Parrot entre dans l'écosystème OTAN par la grande porte
La NSPA est en quelque sorte la centrale d'achat militaire de l'OTAN, l'agence qui permet aux pays membres de commander du matériel de défense sans avoir à lancer leurs propres appels d'offres nationaux, souvent longs et complexes. Concrètement, pour Parrot, cela signifie qu'un pays allié peut désormais passer commande d'ANAFI UKR directement, comme on choisirait un produit sur catalogue.
Ces premières commandes concernent deux clients distincts de Parrot. Le premier, déjà connu, ce sont les forces de défense finlandaises, avec qui Parrot avait signé un contrat d'environ 15 millions d'euros en février dernier. Le second reste pour l'instant anonyme. L'acheteur existe, la commande est réelle, mais son identité ne pourra être révélée qu'une fois l'autorisation officielle obtenue.

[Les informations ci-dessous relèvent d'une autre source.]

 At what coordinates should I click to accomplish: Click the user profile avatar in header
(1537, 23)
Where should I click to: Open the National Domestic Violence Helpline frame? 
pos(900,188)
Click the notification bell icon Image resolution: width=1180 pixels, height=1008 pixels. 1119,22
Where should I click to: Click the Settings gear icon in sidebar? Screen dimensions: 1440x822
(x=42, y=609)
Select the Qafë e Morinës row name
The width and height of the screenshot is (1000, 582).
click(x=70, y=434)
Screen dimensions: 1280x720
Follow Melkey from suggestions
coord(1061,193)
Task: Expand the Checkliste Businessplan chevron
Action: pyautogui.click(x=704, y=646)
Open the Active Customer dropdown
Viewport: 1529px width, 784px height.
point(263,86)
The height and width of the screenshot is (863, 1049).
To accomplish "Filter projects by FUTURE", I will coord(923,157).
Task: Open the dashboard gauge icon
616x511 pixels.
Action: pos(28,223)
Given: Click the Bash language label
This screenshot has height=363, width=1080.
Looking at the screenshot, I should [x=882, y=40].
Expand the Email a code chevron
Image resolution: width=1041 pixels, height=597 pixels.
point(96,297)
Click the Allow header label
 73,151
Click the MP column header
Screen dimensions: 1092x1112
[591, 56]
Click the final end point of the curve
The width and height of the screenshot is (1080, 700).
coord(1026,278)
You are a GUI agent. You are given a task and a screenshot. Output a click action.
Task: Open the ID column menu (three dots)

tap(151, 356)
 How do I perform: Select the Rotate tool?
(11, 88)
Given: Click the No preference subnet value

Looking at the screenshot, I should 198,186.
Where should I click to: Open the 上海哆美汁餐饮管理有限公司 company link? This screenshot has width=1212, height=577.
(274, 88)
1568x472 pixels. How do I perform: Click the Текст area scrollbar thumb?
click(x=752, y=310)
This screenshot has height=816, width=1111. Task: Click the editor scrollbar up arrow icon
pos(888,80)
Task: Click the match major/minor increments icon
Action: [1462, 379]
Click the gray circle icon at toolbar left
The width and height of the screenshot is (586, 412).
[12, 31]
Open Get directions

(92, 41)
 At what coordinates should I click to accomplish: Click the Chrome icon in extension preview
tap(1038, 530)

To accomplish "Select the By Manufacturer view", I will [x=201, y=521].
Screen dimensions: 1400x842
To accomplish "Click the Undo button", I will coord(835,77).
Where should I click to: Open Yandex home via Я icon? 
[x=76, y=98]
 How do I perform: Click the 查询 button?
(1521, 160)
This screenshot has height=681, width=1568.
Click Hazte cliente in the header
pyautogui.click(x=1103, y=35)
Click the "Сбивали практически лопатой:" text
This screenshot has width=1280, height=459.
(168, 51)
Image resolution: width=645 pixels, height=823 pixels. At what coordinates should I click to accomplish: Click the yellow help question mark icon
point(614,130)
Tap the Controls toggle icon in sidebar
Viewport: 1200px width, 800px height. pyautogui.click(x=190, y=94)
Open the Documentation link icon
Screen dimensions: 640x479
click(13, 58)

Chris Roberts, le directeur des revenus de Parrot, voit dans ces premières commandes « une première concrétisation de cette approche », autrement dit, la preuve que le modèle fonctionne. Car ce que recherchent concrètement les militaires, c'est un un drone léger, prêt à voler en quelques instants, capable de se faufiler discrètement sur le terrain et de s'orienter seul, même lorsque les signaux GPS sont volontairement perturbés par l'ennemi.

Un drone taillé pour la guerre électronique, et pour ce qui vient après
Avec moins d'un kilogramme sur la balance et une technologie de pointe, on comprend sans mal pourquoi l'OTAN s'intéresse à l'ANAFI UKR. Le mini-drone se repère dans l'espace grâce à sa caméra et à une intelligence artificielle embarquée, qui le dispense de GPS. Quand l'ennemi tente de brouiller ses communications, le drone bascule sur une radio militaire qui change de fréquence en permanence pour rester insaisissable, le tout protégé par un système de cybersécurité déjà testé sur de vrais champs de bataille.
Et Parrot pense déjà à la menace de demain. Le 13 mars, il y a quelques jours à peine, le groupe dévoilait son partenariat avec SEALSQ pour intégrer la cryptographie post-quantique dans ses futurs drones, une technologie de chiffrement conçue pour résister aux ordinateurs quantiques. Ces machines, encore en développement, seront un jour suffisamment puissantes pour déchiffrer n'importe quelle protection numérique actuelle, comme si elle n'existait pas.
Le marché mondial des drones commerciaux pourrait passer, lui, de 4 à plus de 40 milliards de dollars dans les prochaines années, soit dix fois sa taille actuelle. Avec 80 millions d'euros de chiffre d'affaires en 2025 et désormais l'OTAN parmi ses clients, Parrot a clairement décidé de prendre sa part du gâteau.